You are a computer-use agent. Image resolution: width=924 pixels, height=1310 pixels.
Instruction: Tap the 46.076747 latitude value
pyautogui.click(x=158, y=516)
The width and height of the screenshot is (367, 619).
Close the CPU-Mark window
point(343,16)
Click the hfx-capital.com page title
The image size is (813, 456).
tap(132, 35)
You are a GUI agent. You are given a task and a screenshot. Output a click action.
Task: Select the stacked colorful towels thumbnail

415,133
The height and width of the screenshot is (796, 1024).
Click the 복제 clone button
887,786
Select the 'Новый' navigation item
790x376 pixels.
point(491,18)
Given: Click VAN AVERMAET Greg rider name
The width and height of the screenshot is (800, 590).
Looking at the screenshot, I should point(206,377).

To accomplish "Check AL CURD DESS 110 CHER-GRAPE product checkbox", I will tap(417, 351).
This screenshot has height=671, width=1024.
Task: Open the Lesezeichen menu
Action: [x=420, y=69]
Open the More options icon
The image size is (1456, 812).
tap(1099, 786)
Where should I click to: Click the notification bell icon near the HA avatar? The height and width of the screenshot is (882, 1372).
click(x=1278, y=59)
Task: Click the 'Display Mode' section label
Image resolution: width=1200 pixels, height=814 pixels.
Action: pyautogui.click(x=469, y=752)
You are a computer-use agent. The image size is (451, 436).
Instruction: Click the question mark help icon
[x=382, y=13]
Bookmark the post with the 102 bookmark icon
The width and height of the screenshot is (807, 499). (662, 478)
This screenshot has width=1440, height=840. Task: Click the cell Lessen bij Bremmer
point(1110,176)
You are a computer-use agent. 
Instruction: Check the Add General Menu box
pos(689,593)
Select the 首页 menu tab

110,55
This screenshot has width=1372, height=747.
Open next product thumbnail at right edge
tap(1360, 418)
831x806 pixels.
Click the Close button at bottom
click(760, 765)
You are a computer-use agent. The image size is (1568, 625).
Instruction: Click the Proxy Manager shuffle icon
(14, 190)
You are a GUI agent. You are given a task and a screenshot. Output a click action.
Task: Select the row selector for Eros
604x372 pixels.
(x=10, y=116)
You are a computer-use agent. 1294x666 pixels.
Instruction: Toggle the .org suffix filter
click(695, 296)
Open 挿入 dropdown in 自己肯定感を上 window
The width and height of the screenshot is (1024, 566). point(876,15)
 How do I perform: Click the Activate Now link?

→ **EXERCISE DESCRIPTION**
What are the exact lines from the beginning of the material through the line containing "Given: Click VAN AVERMAET Greg rider name"? Write out those lines alone.

→ **EXPECTED ANSWER**
You are a computer-use agent. Image resolution: width=924 pixels, height=1310 pixels.
Instruction: Tap the 46.076747 latitude value
pyautogui.click(x=158, y=516)
The width and height of the screenshot is (367, 619).
Close the CPU-Mark window
point(343,16)
Click the hfx-capital.com page title
The image size is (813, 456).
tap(132, 35)
You are a GUI agent. You are given a task and a screenshot. Output a click action.
Task: Select the stacked colorful towels thumbnail

415,133
The height and width of the screenshot is (796, 1024).
Click the 복제 clone button
887,786
Select the 'Новый' navigation item
790x376 pixels.
point(491,18)
Given: Click VAN AVERMAET Greg rider name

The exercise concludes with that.